It was the mixed reality that clarified what real and virtual objects are, the very authors Paul Milgram and Fumio Kishino who have placed lights not only on the taxonomy of virtual and immersive environments, but mainly on the question of the real and the virtual.
They addressed the distinction between real and virtual in three aspects, which can be seen in the figure that is a modified version of Figure 2 of Milgram and Fumio.
The first aspect is the difference between real and virtual objects, which are to the left of the figure, real objects have real objective existence, while virtual exist in essence or effect, but not formally, but it is from them that the in-formation , which they are in essence.
For a real object to be visualized, it can be directly observed or can be sampled (before imagined Shannon) and resynthesized by some artifact.
The second distinction is drawn by the authors of a Naimark paper, which is the question of the quality of the images reflected in an aspect called reflected reality, great efforts were made for this which is the direct visualization in air or glass of a real object, or the so-called “unmediated reality,” now made a reality at Brigham Young University.

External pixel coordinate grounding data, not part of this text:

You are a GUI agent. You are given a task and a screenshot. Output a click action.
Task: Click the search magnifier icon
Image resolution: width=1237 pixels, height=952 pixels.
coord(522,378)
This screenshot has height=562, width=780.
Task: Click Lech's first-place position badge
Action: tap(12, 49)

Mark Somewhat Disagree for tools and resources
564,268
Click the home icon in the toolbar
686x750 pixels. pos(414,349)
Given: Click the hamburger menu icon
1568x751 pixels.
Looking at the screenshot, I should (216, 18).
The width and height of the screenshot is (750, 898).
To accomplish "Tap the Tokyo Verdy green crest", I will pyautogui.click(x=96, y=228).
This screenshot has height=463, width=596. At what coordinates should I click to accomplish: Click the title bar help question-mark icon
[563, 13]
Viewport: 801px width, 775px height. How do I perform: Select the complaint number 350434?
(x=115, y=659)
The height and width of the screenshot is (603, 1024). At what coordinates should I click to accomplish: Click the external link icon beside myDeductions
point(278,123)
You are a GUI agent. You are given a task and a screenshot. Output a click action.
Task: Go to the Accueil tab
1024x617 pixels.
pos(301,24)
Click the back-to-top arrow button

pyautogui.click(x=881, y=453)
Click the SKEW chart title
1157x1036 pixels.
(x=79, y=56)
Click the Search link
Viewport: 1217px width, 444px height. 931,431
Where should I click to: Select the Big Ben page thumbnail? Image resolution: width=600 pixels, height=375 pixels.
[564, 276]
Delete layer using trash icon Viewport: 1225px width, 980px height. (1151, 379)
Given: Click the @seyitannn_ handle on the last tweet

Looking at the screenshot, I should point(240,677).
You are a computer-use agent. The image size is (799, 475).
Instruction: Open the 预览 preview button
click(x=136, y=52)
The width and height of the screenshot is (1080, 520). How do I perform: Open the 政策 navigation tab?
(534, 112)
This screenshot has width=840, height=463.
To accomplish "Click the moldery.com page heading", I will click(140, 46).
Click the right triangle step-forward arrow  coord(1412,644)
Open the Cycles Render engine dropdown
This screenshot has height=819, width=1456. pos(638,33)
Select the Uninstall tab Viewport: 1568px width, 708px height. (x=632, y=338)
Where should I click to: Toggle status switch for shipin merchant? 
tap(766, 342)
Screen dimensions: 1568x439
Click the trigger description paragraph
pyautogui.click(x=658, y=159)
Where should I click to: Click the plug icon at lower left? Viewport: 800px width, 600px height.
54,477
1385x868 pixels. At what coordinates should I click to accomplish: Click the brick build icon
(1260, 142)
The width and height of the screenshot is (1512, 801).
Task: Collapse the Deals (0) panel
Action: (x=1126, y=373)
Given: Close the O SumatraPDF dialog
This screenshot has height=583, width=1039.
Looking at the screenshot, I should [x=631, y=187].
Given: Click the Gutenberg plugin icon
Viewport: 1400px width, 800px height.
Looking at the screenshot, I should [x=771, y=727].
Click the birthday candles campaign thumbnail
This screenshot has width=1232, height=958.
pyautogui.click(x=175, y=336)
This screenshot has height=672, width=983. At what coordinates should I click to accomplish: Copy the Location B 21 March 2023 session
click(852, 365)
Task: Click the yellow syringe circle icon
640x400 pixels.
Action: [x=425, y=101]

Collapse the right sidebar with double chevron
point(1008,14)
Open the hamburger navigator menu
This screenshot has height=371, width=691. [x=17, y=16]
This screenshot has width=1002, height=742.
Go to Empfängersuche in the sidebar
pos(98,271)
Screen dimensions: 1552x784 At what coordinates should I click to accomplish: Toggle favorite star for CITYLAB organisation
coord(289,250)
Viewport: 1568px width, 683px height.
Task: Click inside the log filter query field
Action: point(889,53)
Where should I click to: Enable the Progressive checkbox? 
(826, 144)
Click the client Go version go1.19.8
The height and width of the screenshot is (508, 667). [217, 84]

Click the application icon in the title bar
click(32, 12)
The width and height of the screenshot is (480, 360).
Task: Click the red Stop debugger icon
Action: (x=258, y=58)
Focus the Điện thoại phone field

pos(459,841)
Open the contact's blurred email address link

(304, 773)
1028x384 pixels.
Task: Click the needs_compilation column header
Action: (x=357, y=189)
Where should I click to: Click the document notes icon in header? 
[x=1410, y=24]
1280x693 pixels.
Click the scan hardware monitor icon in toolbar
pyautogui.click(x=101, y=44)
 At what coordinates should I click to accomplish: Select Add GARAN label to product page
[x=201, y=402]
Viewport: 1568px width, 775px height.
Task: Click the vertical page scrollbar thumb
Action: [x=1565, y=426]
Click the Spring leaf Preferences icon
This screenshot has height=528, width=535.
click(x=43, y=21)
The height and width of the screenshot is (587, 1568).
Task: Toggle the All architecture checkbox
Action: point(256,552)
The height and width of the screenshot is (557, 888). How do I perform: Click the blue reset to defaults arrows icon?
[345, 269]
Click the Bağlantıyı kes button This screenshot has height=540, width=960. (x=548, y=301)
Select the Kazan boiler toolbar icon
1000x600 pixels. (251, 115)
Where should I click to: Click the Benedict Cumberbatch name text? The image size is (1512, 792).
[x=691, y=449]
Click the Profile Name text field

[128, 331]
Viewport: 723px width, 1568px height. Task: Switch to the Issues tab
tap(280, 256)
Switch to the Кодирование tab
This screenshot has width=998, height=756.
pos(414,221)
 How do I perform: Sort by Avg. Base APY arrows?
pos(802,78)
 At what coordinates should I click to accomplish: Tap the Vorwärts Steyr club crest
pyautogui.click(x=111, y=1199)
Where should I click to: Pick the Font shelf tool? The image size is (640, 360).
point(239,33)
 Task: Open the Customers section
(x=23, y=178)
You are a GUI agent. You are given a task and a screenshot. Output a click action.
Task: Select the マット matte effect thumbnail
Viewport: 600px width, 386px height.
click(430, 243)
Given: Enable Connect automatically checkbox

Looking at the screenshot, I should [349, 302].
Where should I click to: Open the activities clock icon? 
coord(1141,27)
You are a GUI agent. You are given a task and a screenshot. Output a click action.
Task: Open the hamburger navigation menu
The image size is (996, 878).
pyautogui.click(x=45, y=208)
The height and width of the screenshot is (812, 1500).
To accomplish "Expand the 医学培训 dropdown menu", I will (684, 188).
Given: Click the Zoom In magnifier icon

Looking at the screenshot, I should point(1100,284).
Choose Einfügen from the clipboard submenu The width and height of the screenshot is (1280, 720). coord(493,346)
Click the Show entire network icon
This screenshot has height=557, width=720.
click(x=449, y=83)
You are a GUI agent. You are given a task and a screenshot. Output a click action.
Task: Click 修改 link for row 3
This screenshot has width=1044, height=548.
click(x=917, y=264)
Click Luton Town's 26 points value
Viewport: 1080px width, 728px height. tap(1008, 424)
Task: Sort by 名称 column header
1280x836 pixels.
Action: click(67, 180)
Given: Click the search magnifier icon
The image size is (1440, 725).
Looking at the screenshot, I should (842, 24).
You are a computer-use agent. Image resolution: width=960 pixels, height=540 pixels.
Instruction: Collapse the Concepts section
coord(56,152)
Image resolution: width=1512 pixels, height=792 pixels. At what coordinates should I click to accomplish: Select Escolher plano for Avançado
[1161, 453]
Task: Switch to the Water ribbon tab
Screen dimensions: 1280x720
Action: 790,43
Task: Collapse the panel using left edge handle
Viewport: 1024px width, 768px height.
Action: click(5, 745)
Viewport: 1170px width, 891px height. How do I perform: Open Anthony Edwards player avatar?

The authors’ point of view, and also ours, is that it is not only because the image “looks real” it may be representing the real and its formation, and therefore the terminology used must be careful in explaining this difference.
Clarification of “representation,” the third distinction is between real and virtual images, for this we return to the field of optics and “operationally define a real image as any image that has some luminosity in the place where it appears to be located”, this includes and the image projected on the artifact (the authors say on the screen, but the concept can be extended).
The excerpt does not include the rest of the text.